----- Dataset records

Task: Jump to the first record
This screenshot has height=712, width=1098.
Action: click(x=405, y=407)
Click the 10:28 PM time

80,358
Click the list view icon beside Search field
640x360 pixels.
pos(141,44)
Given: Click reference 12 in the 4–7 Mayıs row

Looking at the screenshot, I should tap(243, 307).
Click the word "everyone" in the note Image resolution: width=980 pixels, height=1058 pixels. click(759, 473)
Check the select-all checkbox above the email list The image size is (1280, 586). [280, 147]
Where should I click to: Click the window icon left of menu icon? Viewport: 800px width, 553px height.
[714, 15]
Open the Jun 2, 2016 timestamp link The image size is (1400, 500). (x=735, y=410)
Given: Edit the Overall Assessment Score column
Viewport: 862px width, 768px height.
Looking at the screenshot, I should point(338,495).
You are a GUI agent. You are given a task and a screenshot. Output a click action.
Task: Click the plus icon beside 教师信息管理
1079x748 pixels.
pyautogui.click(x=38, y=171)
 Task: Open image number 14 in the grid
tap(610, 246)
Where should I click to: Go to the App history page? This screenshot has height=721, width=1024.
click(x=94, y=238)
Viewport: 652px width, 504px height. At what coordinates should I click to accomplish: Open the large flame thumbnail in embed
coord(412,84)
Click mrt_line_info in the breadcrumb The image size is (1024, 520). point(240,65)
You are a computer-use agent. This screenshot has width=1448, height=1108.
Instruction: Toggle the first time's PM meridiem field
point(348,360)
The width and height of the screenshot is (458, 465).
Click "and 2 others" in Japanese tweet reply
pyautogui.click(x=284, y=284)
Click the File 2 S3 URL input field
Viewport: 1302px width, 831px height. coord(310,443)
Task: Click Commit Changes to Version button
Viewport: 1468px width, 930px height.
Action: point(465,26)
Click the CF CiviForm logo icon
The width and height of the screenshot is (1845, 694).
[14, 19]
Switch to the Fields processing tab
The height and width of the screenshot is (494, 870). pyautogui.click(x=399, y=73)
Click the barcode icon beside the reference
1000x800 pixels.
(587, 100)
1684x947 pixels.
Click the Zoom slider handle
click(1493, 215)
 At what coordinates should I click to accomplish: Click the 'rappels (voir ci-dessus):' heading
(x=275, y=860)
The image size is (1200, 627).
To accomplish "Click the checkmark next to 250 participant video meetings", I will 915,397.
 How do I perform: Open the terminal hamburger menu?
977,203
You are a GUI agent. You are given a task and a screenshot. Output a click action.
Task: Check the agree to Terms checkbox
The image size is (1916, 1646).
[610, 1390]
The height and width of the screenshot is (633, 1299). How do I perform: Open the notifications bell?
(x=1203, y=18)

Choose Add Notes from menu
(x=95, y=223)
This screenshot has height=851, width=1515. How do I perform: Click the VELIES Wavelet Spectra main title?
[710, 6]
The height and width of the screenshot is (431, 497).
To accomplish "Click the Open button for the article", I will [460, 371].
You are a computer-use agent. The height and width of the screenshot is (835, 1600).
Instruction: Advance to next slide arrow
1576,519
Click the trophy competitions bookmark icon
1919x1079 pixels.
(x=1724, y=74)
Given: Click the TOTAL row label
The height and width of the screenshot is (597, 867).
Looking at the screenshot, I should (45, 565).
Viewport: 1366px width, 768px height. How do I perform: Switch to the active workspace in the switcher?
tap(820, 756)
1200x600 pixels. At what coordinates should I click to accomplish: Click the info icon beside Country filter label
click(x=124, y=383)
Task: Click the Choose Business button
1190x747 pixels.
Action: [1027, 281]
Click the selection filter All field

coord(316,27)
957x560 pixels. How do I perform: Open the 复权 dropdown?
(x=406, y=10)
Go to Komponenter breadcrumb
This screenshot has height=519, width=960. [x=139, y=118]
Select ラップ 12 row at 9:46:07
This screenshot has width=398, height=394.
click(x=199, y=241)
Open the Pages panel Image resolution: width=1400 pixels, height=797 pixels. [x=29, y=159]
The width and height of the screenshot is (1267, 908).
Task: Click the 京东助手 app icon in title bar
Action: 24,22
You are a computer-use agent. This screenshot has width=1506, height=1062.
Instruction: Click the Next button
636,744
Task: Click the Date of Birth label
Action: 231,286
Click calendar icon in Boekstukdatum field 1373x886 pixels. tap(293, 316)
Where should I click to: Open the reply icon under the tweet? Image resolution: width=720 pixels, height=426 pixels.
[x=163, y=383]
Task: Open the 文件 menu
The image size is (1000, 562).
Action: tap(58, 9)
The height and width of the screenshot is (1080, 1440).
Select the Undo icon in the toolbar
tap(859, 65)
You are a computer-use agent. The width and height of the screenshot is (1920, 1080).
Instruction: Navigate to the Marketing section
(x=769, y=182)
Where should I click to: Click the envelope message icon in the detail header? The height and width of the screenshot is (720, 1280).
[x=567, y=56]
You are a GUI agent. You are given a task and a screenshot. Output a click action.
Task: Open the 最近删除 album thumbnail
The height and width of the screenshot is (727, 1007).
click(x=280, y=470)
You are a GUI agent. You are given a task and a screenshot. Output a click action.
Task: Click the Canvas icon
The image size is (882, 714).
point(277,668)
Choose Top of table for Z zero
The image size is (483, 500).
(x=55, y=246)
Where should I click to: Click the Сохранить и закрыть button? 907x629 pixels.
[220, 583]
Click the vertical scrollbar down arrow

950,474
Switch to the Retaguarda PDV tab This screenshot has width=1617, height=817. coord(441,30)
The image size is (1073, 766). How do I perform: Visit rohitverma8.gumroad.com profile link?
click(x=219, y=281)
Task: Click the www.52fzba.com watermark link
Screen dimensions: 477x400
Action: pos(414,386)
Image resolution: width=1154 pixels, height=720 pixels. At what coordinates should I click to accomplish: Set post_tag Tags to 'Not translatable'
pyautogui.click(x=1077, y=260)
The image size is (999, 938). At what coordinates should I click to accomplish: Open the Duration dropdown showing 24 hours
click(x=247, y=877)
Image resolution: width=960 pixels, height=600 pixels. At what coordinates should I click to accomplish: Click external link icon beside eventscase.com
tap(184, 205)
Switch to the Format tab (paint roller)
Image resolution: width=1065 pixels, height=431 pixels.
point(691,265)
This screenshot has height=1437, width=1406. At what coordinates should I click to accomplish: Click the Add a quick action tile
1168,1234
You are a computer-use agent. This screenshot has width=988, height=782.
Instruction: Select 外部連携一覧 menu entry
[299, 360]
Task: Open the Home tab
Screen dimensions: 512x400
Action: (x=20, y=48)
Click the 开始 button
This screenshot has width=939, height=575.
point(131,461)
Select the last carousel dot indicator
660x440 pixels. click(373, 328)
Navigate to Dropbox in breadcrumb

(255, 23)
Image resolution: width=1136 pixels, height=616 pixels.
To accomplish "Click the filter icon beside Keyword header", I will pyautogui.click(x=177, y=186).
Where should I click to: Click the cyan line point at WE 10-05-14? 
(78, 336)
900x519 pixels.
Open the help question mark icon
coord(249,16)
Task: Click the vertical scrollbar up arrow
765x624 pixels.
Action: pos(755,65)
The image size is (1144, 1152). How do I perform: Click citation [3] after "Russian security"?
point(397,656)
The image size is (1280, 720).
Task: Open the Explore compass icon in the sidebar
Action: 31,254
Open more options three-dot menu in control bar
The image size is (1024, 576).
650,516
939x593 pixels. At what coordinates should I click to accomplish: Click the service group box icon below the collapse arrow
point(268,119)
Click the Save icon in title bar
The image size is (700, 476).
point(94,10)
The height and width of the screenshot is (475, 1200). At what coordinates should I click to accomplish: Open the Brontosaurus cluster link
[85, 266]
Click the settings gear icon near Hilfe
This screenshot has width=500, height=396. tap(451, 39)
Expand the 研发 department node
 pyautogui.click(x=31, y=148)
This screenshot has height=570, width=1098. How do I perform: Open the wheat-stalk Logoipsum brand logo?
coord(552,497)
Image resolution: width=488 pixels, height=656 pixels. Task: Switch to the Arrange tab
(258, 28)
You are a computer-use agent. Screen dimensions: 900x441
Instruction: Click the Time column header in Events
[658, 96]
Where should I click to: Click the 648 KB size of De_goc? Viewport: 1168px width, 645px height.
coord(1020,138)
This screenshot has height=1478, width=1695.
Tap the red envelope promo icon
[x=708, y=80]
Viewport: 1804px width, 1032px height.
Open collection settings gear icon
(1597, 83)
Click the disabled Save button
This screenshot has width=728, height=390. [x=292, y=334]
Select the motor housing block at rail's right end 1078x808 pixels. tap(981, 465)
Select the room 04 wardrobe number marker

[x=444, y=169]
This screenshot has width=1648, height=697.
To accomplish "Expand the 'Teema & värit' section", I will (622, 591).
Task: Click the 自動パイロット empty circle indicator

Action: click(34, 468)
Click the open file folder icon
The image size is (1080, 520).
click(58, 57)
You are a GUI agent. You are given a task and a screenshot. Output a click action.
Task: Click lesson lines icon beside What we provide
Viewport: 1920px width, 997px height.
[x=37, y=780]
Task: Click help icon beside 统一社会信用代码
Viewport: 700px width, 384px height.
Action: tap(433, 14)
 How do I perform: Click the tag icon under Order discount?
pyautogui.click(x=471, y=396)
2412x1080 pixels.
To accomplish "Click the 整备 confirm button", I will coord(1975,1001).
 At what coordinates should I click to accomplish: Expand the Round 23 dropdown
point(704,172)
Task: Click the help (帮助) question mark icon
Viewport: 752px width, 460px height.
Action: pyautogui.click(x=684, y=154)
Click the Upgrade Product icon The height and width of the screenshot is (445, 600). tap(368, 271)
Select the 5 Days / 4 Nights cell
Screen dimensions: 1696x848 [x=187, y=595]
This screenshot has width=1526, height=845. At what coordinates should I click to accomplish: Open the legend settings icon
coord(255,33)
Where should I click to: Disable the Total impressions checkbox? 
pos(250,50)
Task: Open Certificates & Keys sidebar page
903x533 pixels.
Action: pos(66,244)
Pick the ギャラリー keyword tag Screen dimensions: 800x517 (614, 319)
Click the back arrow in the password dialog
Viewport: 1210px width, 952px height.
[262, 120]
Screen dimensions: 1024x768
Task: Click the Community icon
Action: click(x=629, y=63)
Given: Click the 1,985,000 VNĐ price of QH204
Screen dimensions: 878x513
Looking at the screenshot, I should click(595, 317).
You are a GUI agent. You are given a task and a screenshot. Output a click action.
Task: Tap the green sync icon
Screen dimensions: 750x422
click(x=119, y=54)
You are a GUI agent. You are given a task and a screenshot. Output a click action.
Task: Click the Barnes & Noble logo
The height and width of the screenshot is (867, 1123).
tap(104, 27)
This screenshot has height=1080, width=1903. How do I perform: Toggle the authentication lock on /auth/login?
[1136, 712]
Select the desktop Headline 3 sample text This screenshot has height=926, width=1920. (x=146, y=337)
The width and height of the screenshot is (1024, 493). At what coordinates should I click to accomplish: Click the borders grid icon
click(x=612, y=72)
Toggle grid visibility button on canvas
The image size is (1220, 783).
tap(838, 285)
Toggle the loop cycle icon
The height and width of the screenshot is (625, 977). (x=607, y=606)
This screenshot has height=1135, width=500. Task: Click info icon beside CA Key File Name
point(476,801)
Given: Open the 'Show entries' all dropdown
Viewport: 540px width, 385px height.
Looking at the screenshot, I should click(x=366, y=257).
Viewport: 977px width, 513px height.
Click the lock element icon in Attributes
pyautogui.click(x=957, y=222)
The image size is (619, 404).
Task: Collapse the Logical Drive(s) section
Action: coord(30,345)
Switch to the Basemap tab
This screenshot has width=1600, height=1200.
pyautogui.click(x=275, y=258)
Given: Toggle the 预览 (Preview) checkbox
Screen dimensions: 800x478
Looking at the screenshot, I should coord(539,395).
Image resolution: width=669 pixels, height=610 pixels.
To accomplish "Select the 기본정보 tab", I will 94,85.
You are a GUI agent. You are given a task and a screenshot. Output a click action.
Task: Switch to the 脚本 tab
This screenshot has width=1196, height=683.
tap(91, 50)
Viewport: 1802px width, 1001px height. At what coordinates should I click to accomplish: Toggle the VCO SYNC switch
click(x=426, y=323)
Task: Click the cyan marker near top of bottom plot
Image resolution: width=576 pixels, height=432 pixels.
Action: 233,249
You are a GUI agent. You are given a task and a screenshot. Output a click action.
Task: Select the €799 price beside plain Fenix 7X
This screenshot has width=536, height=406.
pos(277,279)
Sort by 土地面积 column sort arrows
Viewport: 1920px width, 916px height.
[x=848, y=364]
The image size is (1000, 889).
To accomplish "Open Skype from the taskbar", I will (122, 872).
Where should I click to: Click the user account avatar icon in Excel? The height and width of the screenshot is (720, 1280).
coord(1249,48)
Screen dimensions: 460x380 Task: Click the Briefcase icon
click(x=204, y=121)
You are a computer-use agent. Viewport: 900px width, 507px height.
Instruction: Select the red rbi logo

----------

# Work instruction
Copy every line above in which the string "price" shows up.

# Result
Given: Click the 1,985,000 VNĐ price of QH204
Task: Select the €799 price beside plain Fenix 7X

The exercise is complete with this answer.